■ TASK DETAILS:
Entries follow. Give back exactly the lines starting at the one containing "Collapse the 'Тип" and ending at the one containing "Click the Page Setup Guide button", and no other lines.

++++ RECORDS SHOWN ++++

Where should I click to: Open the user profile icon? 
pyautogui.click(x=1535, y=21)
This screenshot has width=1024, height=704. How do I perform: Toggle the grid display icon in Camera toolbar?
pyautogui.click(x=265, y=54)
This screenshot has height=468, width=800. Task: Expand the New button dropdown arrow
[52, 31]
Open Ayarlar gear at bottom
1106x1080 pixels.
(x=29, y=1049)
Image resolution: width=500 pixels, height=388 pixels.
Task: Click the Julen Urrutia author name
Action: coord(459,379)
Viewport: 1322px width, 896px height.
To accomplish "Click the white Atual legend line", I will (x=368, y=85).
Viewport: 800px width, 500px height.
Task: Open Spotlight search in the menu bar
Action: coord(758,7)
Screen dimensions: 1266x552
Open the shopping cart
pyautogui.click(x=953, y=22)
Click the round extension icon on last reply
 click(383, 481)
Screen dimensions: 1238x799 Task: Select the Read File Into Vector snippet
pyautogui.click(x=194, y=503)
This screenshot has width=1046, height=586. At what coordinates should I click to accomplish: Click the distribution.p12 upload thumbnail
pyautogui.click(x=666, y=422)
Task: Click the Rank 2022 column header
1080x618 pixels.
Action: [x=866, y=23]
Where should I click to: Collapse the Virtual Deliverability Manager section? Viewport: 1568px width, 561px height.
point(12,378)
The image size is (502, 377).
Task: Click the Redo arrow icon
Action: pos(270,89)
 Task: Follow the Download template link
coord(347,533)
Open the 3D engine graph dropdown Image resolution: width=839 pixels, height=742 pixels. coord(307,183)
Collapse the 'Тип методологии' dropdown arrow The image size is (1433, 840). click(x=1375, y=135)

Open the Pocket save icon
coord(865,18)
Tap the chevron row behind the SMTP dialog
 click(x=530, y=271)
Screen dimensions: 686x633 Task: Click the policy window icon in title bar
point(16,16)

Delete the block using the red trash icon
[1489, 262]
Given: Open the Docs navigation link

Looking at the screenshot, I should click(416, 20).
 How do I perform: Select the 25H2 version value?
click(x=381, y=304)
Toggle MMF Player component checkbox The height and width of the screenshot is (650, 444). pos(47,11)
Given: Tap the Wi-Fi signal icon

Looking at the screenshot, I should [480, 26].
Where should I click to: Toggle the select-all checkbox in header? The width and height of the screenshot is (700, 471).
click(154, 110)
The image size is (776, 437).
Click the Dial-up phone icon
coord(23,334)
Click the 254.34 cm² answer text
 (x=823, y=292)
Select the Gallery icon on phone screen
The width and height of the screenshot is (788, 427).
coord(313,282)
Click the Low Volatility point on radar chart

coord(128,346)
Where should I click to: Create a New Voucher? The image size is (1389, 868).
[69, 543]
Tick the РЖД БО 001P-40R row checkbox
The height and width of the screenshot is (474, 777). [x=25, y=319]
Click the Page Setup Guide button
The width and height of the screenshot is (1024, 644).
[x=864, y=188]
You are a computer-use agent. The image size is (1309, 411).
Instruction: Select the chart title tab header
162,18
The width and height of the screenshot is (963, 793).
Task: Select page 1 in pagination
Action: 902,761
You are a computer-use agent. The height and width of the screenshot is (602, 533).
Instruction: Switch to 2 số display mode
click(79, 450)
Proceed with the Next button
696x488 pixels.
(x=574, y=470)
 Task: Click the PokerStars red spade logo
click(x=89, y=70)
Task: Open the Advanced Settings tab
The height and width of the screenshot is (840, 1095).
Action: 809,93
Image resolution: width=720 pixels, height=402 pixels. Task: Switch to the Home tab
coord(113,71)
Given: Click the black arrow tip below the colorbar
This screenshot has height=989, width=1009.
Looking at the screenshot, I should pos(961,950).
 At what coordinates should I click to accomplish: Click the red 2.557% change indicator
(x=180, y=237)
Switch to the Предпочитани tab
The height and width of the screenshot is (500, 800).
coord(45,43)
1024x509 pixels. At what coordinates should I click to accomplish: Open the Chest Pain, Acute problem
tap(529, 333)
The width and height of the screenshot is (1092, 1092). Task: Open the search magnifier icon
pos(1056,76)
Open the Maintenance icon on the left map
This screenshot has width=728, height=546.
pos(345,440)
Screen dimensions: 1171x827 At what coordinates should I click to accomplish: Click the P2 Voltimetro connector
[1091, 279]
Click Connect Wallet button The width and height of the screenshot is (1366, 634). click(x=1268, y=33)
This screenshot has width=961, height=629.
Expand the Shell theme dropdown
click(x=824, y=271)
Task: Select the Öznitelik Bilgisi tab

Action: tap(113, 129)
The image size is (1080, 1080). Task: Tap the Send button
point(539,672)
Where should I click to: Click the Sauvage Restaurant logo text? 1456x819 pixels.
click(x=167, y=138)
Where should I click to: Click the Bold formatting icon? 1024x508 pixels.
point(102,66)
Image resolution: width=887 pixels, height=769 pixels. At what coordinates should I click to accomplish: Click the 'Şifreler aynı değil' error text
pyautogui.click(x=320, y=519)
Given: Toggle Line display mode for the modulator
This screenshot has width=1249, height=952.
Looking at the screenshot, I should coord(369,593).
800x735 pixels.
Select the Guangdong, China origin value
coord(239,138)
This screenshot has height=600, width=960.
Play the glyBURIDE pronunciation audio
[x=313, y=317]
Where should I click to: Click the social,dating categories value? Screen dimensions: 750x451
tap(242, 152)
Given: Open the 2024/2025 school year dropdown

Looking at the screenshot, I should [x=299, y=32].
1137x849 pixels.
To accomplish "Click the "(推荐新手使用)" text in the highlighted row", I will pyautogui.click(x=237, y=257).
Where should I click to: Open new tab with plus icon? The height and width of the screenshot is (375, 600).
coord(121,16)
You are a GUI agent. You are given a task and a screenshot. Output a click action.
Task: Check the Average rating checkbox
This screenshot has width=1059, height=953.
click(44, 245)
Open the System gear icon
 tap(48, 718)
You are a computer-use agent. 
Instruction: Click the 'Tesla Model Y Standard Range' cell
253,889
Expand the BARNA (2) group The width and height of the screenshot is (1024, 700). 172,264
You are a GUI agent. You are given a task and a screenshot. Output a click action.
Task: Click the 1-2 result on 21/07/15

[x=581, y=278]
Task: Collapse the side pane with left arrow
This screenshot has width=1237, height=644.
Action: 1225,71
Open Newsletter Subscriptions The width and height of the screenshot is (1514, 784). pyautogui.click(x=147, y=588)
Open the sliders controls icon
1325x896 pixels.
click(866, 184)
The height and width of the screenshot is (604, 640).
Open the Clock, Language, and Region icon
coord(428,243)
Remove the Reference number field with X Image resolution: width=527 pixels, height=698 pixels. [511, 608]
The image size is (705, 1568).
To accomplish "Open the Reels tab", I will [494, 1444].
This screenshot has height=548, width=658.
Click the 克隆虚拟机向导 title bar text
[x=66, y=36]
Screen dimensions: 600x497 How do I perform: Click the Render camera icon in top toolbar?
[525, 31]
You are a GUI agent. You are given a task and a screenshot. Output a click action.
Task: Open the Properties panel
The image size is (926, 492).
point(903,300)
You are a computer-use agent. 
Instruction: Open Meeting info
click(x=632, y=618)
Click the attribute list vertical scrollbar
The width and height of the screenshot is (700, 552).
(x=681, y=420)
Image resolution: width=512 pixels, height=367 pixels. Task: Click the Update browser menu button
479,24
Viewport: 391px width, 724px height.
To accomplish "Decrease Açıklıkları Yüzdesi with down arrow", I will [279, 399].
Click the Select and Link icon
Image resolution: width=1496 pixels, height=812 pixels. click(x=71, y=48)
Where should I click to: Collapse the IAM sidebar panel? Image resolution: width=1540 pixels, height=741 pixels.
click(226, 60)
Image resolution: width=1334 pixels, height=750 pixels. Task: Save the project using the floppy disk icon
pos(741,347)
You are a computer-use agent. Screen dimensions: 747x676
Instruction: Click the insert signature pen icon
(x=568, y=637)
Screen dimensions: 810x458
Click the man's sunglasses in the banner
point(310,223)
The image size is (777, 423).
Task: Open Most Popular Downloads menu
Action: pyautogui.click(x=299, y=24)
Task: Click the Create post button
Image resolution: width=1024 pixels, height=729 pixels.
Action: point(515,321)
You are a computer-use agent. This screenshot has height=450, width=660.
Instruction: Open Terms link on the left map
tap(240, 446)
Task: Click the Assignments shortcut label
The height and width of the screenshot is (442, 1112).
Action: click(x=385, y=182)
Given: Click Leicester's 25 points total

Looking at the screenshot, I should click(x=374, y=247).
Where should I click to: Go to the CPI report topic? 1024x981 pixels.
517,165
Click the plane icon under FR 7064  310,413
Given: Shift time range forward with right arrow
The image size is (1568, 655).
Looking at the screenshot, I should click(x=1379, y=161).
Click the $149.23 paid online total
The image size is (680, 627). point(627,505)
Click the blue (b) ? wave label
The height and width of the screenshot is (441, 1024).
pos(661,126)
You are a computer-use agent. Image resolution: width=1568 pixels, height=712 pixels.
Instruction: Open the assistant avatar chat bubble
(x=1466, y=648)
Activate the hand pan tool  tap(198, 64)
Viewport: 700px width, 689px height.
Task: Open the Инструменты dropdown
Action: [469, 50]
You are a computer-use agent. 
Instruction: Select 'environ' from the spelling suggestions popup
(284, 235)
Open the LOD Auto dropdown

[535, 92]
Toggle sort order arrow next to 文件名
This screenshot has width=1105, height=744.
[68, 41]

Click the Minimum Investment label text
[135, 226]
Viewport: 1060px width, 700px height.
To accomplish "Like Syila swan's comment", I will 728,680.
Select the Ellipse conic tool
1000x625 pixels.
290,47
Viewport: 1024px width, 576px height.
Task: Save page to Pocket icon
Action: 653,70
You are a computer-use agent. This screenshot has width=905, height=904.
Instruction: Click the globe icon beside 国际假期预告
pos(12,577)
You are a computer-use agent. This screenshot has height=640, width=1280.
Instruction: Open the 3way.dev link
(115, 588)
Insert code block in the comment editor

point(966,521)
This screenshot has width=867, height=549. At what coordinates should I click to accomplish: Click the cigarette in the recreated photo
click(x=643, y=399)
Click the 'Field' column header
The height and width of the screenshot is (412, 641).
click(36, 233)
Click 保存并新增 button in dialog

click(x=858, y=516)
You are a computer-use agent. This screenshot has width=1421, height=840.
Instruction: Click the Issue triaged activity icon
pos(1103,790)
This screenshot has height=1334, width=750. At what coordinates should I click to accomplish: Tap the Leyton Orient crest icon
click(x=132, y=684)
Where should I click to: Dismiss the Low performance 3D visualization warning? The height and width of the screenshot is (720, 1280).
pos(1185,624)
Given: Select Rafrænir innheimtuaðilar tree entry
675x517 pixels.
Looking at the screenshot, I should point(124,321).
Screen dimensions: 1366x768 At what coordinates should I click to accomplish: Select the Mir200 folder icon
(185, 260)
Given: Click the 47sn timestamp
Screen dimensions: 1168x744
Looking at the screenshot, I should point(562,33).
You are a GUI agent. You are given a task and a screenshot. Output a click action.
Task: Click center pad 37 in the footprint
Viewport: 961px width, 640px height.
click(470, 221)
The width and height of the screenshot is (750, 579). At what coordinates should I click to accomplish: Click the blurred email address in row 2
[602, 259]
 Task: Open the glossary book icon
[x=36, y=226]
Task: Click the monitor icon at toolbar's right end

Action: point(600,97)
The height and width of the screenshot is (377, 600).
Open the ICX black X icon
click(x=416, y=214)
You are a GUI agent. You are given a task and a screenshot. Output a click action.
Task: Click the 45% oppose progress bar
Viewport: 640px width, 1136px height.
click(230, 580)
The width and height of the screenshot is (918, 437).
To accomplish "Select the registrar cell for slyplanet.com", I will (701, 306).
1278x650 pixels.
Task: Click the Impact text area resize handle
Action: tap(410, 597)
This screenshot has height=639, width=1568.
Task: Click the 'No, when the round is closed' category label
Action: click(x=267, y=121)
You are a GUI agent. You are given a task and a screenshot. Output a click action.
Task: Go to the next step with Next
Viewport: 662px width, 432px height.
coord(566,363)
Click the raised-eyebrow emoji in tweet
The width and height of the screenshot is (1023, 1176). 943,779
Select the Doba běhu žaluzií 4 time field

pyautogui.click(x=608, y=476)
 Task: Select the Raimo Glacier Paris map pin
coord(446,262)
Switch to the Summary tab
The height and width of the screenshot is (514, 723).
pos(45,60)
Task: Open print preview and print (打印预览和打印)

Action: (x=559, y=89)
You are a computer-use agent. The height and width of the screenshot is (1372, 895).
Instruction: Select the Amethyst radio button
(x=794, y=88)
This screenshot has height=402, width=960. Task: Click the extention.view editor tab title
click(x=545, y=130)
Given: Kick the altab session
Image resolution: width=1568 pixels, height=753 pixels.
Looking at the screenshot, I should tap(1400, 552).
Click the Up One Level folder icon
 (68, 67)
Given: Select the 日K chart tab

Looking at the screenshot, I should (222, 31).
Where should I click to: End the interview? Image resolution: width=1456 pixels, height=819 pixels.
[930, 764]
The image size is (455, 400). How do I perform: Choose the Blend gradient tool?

++++

■ ANSWER TO THIS PROBLEM:
Collapse the 'Тип методологии' dropdown arrow The image size is (1433, 840). click(x=1375, y=135)

Open the Pocket save icon
coord(865,18)
Tap the chevron row behind the SMTP dialog
 click(x=530, y=271)
Screen dimensions: 686x633 Task: Click the policy window icon in title bar
point(16,16)

Delete the block using the red trash icon
[1489, 262]
Given: Open the Docs navigation link

Looking at the screenshot, I should click(416, 20).
 How do I perform: Select the 25H2 version value?
click(x=381, y=304)
Toggle MMF Player component checkbox The height and width of the screenshot is (650, 444). pos(47,11)
Given: Tap the Wi-Fi signal icon

Looking at the screenshot, I should [480, 26].
Where should I click to: Toggle the select-all checkbox in header? The width and height of the screenshot is (700, 471).
click(154, 110)
The image size is (776, 437).
Click the Dial-up phone icon
coord(23,334)
Click the 254.34 cm² answer text
 (x=823, y=292)
Select the Gallery icon on phone screen
The width and height of the screenshot is (788, 427).
coord(313,282)
Click the Low Volatility point on radar chart

coord(128,346)
Where should I click to: Create a New Voucher? The image size is (1389, 868).
[69, 543]
Tick the РЖД БО 001P-40R row checkbox
The height and width of the screenshot is (474, 777). [x=25, y=319]
Click the Page Setup Guide button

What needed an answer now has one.